Dès que le train s’ébranle, nous traversons les faubourgs de la ville et longeons des plantations de thé, puis un premier tunnel, et nous pénétrons aussitôt dans la forêt tropicale luxuriante, un étroit corridor ayant été pratiqué dans la jungle et la montagne pour laisser passer la voie ferrée. À certains endroits, la végétation est si dense que les branches frôlent les fenêtres du train. J’ai aussitôt l’impression d’entrer dans un autre monde où le temps semble s’être arrêté. Le train chemine lentement dans cette mer de verdure, empruntant des ponts et des tunnels qui relient et traversent les montagnes. Un vent chaud et humide me caresse le visage. Sur le palier à l’extérieur du wagon, j’engage la conversation avec d’autres voyageurs. Tous sont venus pour vivre cette aventure unique.
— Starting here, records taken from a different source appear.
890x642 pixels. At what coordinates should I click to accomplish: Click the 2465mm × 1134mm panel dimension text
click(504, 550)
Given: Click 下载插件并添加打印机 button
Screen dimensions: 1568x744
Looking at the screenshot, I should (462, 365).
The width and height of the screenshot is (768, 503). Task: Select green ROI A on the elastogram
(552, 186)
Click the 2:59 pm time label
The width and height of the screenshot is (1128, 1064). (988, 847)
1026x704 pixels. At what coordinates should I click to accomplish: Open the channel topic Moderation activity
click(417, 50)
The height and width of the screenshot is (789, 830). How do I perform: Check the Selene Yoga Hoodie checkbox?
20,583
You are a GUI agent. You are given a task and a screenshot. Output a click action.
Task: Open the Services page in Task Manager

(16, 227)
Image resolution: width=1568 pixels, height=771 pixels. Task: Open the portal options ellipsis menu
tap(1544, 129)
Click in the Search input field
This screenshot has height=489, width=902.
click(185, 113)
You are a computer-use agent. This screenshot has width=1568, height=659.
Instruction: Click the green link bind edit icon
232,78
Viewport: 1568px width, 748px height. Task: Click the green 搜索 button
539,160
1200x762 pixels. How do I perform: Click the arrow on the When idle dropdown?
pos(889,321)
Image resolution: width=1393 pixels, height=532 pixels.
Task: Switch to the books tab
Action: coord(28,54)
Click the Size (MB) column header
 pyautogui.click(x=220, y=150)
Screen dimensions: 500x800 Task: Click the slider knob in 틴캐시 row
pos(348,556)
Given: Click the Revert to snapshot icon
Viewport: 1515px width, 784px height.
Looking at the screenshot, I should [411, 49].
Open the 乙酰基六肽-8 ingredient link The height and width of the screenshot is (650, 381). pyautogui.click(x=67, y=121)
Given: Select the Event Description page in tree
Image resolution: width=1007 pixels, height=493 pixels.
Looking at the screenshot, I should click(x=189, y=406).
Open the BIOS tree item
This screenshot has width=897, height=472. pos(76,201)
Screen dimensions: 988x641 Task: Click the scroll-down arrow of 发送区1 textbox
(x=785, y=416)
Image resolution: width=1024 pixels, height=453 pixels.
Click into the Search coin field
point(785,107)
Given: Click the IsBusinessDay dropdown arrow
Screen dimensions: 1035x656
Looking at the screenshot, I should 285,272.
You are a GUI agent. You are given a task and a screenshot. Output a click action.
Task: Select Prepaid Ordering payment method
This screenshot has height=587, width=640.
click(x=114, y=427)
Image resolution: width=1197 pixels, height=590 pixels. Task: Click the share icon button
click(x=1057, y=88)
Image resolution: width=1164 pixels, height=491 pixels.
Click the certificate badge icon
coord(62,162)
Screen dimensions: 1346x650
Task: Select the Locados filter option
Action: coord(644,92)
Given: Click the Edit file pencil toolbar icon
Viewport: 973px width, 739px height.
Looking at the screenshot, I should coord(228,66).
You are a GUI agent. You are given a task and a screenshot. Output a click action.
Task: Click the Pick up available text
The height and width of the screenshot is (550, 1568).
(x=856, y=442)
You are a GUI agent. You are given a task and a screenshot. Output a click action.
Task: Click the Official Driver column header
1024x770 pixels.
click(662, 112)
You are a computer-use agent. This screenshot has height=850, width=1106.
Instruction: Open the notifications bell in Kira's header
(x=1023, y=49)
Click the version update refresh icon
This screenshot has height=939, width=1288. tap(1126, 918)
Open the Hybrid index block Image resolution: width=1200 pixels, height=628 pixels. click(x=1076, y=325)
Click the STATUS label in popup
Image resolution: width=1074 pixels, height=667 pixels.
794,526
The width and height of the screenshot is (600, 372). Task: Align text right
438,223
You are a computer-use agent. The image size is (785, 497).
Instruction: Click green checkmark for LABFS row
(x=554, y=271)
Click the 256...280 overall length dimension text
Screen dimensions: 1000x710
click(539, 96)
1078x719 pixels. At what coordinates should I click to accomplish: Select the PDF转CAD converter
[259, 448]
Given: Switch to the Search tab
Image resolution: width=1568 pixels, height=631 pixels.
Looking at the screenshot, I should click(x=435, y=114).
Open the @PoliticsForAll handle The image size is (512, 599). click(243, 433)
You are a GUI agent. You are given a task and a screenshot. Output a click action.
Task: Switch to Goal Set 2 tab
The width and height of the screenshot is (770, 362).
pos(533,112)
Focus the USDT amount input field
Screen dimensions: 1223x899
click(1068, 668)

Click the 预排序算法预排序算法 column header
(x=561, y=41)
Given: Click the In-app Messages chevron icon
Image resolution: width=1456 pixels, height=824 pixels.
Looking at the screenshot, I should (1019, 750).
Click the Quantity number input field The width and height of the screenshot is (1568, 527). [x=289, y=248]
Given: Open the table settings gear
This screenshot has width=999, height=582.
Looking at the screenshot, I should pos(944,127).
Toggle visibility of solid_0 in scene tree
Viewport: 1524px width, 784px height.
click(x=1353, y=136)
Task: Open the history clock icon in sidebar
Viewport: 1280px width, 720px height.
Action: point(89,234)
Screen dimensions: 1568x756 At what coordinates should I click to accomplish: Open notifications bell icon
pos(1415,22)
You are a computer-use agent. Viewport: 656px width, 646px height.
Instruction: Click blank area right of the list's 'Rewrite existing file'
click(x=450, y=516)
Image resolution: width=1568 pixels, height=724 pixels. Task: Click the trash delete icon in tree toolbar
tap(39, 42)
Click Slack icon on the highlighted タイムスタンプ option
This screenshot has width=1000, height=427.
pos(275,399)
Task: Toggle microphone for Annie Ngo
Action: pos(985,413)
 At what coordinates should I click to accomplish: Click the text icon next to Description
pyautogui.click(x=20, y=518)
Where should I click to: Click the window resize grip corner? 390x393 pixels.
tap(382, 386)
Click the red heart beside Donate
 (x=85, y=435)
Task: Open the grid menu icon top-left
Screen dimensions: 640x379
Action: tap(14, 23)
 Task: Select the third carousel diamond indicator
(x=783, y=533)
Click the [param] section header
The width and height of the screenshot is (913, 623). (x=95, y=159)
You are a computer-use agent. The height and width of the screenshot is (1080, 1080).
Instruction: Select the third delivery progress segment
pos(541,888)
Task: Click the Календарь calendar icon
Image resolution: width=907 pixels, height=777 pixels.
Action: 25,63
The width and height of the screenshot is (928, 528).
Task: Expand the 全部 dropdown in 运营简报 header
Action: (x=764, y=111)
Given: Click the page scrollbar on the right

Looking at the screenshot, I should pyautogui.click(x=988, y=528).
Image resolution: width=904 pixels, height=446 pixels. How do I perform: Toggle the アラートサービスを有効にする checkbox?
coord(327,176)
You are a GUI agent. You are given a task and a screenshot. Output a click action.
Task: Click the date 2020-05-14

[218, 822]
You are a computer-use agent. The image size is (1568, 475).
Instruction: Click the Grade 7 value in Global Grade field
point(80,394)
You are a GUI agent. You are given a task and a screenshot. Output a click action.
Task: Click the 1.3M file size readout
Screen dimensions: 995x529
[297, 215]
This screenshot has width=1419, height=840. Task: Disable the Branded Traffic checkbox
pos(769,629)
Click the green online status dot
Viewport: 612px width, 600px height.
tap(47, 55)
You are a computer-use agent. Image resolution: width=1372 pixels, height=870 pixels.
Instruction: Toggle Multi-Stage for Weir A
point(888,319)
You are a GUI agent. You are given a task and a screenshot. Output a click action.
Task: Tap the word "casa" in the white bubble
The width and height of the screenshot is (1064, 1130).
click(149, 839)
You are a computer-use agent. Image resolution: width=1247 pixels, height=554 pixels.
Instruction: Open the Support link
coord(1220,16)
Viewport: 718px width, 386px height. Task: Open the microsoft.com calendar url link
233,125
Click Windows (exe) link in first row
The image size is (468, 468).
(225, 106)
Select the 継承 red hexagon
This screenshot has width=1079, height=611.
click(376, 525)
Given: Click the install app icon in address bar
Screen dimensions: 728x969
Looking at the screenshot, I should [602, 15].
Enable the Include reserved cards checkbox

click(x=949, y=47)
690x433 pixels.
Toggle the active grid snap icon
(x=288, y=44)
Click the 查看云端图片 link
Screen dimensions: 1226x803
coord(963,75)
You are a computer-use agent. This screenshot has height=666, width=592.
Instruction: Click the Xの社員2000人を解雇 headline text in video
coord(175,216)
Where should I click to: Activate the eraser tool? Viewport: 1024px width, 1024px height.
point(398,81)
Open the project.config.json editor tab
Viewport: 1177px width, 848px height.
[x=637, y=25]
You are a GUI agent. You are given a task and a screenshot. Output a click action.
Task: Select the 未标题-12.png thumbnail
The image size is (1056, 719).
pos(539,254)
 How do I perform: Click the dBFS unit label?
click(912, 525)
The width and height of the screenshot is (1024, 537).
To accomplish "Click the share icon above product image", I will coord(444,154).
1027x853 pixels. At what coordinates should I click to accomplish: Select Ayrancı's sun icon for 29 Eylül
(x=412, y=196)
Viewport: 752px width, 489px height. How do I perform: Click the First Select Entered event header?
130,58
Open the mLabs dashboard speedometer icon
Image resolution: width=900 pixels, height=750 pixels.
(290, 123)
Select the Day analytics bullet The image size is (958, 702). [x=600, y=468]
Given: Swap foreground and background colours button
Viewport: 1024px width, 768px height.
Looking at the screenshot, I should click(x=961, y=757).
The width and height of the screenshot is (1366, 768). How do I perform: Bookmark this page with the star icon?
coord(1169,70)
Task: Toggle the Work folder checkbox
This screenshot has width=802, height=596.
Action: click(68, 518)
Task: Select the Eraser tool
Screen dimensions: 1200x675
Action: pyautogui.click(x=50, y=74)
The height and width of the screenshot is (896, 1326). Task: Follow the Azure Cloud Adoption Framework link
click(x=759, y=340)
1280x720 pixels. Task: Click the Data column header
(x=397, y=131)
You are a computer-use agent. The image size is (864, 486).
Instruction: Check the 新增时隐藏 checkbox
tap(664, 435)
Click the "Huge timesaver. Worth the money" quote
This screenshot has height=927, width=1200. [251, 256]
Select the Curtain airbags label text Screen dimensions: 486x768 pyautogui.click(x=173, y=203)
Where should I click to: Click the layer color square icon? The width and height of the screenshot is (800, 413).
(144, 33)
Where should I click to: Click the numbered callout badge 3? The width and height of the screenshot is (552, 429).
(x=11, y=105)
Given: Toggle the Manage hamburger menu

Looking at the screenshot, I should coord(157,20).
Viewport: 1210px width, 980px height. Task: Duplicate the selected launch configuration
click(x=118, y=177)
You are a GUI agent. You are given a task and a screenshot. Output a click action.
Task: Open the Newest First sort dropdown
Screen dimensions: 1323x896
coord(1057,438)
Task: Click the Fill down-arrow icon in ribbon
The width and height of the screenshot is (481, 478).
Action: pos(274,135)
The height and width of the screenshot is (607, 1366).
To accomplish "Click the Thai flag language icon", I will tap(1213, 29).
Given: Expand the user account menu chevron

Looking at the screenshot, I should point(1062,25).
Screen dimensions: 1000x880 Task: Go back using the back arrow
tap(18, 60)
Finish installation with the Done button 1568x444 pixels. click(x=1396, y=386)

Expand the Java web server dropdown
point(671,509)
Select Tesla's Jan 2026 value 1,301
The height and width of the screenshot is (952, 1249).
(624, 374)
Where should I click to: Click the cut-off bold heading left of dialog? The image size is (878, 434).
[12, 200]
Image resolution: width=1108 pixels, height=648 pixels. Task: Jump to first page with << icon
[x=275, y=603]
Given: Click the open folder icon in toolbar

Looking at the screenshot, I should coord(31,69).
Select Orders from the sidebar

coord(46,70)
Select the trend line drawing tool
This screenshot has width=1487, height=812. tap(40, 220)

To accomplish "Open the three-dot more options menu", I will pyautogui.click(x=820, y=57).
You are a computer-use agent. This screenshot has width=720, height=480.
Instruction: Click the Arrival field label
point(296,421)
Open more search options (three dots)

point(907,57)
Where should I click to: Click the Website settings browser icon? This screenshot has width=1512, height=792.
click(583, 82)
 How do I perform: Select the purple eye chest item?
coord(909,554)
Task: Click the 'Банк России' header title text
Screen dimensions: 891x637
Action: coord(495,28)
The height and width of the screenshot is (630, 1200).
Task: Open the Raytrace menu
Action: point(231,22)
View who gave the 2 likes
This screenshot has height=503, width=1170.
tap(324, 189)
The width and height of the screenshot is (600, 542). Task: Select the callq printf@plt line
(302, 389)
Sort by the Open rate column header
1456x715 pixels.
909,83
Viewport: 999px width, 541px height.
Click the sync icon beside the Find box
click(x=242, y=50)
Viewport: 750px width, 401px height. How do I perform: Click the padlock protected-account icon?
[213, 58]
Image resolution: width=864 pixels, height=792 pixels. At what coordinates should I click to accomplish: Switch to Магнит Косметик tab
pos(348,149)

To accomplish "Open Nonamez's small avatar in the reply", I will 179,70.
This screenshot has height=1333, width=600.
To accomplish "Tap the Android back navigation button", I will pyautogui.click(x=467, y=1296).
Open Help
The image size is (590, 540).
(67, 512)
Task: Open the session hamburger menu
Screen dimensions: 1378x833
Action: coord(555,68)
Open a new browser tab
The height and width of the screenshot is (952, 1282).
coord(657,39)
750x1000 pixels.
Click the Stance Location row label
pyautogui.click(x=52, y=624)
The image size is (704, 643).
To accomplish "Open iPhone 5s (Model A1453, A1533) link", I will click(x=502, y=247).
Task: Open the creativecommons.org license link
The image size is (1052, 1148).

Le train commence à ralentir, signe que nous approchons de la gare d’un village, centre névralgique de la vie des gens qui attendent chaque semaine l’arrivée des produits et denrées essentiels à leur vie et leur survie. Lorsque je vois tous ces villageois agglutinés sur le bord de la voie ferrée, qui vendant des fruits, des petits beignets frits avec de la viande ou des légumes, qui cherchant un parent ou un ami, je me rends compte combien la vie dans cette région tient à ce train, fragile lien entre la « civilisation » et l’isolement.

Mais surtout, durant tout le trajet, de village en village, de gare en gare, la magie résidait dans ces dizaines de paires d’yeux grands comme des lunes qui nous fixaient avec curiosité, amusement, mais parfois avec une lueur de méfiance qui ne durait que quelques secondes. Ces rencontres éphémères, ces scènes de la vie quotidienne toutes simples restent à jamais marquées dans mes souvenirs, comme tout le reste de ce pays magnifique mais oublié.